[Stored records]
----
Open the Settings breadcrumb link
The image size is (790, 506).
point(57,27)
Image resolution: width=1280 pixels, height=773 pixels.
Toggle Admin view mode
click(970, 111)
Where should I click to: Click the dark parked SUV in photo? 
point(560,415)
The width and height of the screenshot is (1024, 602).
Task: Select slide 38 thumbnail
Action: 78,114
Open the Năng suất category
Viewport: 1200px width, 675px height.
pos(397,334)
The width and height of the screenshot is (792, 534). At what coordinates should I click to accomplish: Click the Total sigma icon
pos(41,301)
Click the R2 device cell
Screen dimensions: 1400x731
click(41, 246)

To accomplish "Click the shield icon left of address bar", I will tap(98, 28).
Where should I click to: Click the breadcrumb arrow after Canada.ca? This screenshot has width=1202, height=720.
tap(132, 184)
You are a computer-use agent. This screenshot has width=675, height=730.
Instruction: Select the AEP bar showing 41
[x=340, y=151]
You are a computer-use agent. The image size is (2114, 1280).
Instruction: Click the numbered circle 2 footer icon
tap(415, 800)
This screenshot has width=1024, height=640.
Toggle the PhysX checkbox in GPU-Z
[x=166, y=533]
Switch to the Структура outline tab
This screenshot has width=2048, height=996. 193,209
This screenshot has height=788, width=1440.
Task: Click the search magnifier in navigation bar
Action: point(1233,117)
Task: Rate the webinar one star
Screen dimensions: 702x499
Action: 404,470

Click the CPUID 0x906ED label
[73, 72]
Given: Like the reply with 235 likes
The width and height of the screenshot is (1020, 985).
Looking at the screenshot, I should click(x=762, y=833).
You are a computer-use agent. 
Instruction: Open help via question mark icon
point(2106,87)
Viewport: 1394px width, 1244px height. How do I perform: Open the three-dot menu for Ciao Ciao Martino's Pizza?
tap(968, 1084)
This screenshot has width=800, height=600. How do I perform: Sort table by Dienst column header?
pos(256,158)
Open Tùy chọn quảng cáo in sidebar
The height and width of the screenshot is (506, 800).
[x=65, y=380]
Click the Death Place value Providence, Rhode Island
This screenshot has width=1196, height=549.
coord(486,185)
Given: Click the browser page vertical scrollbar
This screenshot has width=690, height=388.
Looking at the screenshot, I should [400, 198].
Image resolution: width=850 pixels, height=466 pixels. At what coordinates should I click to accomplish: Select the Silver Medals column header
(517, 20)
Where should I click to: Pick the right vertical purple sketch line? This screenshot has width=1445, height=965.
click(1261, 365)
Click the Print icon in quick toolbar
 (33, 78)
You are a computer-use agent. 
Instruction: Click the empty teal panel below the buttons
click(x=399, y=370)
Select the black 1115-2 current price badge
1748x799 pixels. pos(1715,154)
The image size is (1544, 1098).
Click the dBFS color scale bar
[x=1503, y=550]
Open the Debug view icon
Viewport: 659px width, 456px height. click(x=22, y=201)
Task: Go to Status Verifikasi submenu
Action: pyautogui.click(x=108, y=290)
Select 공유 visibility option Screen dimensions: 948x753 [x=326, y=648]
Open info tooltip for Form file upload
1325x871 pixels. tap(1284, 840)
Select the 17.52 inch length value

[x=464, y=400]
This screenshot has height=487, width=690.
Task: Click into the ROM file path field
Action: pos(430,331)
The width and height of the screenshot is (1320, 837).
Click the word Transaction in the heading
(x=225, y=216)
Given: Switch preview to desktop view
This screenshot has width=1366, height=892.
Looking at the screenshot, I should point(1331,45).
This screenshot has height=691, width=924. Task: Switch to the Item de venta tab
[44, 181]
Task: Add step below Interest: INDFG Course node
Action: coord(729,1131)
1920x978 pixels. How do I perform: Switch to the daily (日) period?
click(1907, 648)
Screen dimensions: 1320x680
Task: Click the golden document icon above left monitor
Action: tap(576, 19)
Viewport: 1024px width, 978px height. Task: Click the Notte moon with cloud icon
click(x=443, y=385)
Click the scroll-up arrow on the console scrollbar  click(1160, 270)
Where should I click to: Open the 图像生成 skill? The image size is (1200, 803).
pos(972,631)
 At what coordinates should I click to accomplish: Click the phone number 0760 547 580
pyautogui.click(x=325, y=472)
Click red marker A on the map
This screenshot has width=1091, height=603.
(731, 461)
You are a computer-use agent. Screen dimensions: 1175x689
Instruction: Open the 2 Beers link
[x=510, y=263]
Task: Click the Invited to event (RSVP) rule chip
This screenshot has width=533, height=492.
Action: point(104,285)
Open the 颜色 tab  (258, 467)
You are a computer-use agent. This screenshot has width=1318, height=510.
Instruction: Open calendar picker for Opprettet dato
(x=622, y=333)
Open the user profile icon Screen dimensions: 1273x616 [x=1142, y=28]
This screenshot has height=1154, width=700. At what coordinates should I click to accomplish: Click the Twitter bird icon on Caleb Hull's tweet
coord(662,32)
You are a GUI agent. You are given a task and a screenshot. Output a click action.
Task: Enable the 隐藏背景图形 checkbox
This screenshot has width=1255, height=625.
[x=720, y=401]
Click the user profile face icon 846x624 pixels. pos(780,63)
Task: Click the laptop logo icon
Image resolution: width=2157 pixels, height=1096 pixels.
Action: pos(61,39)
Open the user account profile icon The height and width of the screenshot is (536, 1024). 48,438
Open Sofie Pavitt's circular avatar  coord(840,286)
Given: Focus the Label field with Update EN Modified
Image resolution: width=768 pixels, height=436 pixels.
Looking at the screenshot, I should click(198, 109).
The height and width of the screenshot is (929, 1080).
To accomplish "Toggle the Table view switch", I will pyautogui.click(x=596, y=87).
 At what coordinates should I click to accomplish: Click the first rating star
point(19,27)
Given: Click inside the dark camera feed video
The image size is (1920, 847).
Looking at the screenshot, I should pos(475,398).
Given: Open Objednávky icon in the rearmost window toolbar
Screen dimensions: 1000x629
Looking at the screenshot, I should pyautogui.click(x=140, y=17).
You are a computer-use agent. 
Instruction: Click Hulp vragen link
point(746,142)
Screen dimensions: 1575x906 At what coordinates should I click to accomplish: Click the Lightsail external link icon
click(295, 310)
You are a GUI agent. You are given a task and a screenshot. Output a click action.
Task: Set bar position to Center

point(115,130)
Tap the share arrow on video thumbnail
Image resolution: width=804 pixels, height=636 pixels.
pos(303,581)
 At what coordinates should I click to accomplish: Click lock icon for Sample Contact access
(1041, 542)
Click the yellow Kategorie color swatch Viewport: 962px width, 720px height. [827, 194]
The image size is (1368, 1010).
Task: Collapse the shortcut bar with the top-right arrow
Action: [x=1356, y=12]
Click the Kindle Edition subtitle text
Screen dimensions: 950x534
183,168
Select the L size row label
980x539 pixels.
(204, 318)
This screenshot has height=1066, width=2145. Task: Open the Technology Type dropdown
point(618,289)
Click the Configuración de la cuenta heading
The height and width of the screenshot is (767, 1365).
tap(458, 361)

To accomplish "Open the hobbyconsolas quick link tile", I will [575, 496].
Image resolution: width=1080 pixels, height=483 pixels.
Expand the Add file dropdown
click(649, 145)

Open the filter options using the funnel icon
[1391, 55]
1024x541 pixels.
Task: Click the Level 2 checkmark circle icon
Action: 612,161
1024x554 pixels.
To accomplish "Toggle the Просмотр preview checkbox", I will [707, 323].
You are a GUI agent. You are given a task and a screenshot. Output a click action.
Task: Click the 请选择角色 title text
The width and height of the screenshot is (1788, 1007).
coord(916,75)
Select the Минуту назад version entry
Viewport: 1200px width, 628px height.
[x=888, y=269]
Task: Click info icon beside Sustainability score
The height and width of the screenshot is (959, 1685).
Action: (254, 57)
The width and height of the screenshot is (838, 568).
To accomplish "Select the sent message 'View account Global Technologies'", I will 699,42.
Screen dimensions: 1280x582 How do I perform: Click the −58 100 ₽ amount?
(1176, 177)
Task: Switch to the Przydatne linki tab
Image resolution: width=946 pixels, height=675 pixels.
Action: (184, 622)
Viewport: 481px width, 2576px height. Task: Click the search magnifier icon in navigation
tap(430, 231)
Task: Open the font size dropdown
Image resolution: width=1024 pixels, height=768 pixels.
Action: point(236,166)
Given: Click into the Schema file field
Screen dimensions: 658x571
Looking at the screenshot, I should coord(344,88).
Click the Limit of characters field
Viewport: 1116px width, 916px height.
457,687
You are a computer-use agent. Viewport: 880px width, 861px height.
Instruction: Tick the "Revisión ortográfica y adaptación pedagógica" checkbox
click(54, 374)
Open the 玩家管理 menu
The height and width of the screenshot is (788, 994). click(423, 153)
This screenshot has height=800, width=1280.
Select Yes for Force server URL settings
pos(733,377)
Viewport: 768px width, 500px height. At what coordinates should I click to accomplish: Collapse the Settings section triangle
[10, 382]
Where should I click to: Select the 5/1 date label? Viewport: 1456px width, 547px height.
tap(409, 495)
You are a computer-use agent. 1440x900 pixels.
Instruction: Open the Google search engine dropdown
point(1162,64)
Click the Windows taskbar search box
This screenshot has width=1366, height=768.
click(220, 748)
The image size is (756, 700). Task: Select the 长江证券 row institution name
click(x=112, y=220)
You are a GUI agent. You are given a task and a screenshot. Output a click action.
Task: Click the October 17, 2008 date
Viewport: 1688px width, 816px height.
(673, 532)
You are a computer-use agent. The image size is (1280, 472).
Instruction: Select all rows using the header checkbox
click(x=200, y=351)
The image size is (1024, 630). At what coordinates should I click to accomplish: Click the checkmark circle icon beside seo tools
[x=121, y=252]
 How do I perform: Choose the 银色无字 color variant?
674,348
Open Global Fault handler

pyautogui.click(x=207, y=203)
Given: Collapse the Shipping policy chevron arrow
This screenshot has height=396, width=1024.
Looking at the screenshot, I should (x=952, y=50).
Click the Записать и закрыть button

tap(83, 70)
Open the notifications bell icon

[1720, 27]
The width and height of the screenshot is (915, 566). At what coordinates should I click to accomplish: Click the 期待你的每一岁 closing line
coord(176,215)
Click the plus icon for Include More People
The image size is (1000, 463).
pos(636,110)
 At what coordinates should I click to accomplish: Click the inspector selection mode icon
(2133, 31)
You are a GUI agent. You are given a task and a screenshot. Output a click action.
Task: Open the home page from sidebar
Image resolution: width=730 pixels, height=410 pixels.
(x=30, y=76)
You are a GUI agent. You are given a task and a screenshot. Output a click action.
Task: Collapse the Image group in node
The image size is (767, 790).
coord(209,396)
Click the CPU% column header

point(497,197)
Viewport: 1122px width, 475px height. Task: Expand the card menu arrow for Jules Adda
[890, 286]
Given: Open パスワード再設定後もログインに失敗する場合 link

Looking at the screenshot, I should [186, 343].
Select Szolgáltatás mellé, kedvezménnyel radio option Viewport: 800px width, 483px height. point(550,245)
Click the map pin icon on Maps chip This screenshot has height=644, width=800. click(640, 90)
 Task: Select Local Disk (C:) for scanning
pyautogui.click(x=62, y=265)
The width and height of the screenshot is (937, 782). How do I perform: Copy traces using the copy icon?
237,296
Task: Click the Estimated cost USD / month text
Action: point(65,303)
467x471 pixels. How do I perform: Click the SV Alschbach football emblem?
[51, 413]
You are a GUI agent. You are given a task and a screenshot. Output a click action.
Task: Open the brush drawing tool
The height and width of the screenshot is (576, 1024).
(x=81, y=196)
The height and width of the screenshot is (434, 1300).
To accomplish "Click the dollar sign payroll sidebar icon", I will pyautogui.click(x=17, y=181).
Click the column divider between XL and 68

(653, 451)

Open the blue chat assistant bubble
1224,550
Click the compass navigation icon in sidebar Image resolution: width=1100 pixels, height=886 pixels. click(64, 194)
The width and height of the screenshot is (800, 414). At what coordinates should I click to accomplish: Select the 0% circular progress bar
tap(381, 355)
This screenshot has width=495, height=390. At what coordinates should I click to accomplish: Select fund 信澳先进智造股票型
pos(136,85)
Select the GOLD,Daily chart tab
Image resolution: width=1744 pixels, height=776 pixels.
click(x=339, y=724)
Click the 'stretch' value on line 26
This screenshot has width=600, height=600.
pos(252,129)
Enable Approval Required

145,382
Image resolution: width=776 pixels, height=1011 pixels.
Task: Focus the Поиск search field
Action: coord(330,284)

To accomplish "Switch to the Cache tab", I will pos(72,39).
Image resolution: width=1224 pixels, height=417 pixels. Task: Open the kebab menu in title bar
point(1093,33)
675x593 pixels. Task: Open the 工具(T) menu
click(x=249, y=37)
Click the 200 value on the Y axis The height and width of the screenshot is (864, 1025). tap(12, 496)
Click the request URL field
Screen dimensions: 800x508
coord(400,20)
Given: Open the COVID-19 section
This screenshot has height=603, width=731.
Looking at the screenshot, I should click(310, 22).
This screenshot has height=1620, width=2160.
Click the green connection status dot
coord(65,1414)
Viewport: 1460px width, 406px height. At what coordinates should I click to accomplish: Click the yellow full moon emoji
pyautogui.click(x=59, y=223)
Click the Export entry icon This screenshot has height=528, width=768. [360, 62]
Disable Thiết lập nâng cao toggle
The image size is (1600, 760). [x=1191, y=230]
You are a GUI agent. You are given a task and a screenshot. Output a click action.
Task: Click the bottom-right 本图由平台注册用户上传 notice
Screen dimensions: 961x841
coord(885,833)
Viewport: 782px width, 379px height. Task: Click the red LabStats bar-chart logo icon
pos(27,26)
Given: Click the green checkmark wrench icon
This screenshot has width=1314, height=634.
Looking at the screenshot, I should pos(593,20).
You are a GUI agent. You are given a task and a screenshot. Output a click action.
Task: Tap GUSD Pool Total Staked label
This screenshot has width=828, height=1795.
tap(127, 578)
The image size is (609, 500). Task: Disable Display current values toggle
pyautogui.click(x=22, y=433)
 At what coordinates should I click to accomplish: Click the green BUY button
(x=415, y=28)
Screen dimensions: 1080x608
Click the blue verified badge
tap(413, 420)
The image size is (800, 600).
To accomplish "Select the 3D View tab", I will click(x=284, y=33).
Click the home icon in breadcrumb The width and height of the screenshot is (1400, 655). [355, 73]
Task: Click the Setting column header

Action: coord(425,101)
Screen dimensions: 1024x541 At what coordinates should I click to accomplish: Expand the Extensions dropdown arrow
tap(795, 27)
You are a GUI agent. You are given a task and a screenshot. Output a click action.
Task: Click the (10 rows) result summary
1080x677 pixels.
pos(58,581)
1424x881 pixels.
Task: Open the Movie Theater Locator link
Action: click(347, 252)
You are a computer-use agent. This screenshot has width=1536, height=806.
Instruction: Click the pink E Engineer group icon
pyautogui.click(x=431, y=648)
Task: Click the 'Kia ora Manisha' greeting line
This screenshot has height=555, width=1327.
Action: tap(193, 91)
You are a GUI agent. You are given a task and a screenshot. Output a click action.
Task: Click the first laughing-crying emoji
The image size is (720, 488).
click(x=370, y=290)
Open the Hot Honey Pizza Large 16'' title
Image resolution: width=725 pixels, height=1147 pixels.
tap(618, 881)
----
Description of the task: When the line with "Open the 颜色" is reached in the data above, begin copying, and stop after the line with "Open the user profile"; copy each line exactly, both ends included.

Problem solution:
Open the 颜色 tab  (258, 467)
You are a computer-use agent. This screenshot has width=1318, height=510.
Instruction: Open calendar picker for Opprettet dato
(x=622, y=333)
Open the user profile icon Screen dimensions: 1273x616 [x=1142, y=28]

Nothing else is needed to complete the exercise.